Lord Justice McCloskey held that the images were captured "fleetingly" amid a carefully planned operation.
He said: "The conduct of the police officer concerned was the very antithesis of the arbitrary or unconstrained."
Mr McGibbon, 33, died after being shot three times in the legs in the Ardoyne area back in April 2016.
Police hunting for the suspected dissident republican murderers carried out a search at the girl's home four months later.
The child's mother and her partner were arrested but later released unconditionally.
During the operation an evidence gathering team video-taped members of the family, including incidental footage of the girl.
Her mother issued proceedings against the PSNI, claiming the policy or practice of using the recording methods and retaining film obtained from searches of a home breached privacy rights.
She stated her children had suffered distress by strangers entering their house in the morning and video-taping them as they got out of bed.
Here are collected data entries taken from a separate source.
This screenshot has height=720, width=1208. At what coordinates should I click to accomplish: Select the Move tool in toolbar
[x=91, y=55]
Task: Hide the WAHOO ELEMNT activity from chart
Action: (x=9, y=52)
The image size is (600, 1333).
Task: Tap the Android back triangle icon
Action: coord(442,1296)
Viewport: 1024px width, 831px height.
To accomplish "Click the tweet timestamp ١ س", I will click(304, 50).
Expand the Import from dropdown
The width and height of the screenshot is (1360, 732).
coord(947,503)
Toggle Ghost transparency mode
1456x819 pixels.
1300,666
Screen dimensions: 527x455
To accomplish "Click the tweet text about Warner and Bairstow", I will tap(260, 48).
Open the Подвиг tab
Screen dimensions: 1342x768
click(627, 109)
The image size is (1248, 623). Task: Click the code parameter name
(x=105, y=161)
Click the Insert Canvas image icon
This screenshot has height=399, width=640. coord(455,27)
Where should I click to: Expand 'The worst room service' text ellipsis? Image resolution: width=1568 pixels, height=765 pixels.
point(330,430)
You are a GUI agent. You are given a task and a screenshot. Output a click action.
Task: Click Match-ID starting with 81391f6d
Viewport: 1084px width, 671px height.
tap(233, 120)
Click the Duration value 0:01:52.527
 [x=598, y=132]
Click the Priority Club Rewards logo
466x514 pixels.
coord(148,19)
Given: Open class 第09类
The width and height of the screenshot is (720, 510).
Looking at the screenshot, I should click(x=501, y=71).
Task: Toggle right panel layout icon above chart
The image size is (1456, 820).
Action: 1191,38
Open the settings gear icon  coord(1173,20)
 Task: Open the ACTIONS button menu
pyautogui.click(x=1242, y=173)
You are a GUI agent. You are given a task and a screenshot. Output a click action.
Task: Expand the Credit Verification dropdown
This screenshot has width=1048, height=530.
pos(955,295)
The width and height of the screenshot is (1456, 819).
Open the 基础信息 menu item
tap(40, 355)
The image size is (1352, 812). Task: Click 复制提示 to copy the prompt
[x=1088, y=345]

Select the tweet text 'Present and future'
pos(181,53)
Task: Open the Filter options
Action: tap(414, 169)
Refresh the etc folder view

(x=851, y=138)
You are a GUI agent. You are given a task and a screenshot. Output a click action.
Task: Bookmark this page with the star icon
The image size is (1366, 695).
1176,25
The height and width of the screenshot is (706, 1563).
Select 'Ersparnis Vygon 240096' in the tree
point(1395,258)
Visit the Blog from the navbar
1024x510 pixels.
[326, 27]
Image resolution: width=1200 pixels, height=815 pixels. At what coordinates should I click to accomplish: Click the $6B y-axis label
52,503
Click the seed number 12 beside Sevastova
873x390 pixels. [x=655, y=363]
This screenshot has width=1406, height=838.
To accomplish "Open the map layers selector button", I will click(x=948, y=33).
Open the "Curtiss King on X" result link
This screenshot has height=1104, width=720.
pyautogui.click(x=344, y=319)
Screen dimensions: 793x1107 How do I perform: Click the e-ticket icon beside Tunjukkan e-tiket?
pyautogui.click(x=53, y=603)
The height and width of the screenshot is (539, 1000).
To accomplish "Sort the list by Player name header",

Some of the footage depicted the girl in her mother's arms, clinging to her neck.
A police search advisor provided evidence that the background to the search was a fatal gun attack involving a claim of responsibility by the 'New IRA'.
Mr McGibbon had been threatened at his home by unidentified men claiming to be the IRA, it was previously disclosed.
Police argued that the search was authorised by a detective inspector, with the evidence gathering team's intention to provide impartial, non-edited evidence and avoid any malicious complaints.
The operation was staged at a reasonable time and without rapid entry, according to the PSNI.
In May 2018 the High Court held that images of the child were incidentally captured during a lawful search for any weapons and recording equipment during a murder investigation.
A separate challenge to retention of the footage was subsequently also dismissed.
Ruling on the appeal against those findings, Lord Justice McCloskey evaluated PSNI policy against Article 8 of the European Court of Human Rights.
He stressed that police activity throughout the search operation was not under scrutiny.
"It is confined to the incidental, peripheral and, realistically, unavoidable capturing of fleeting images of the appellant during a matter of minutes," he said.
"Furthermore, this was no covert act. Rather, it was overt in its entirety, involving the use of a device which would have been familiar, and was visible to, all present."
Dismissing the appeal, the judge added: "The planning of this search operation was meticulous, the operational decision at the planning stage to make the offending recording was the product of careful consideration, weighing a range of material factors and the execution of this discrete decision involved no arbitrary or abusive conduct."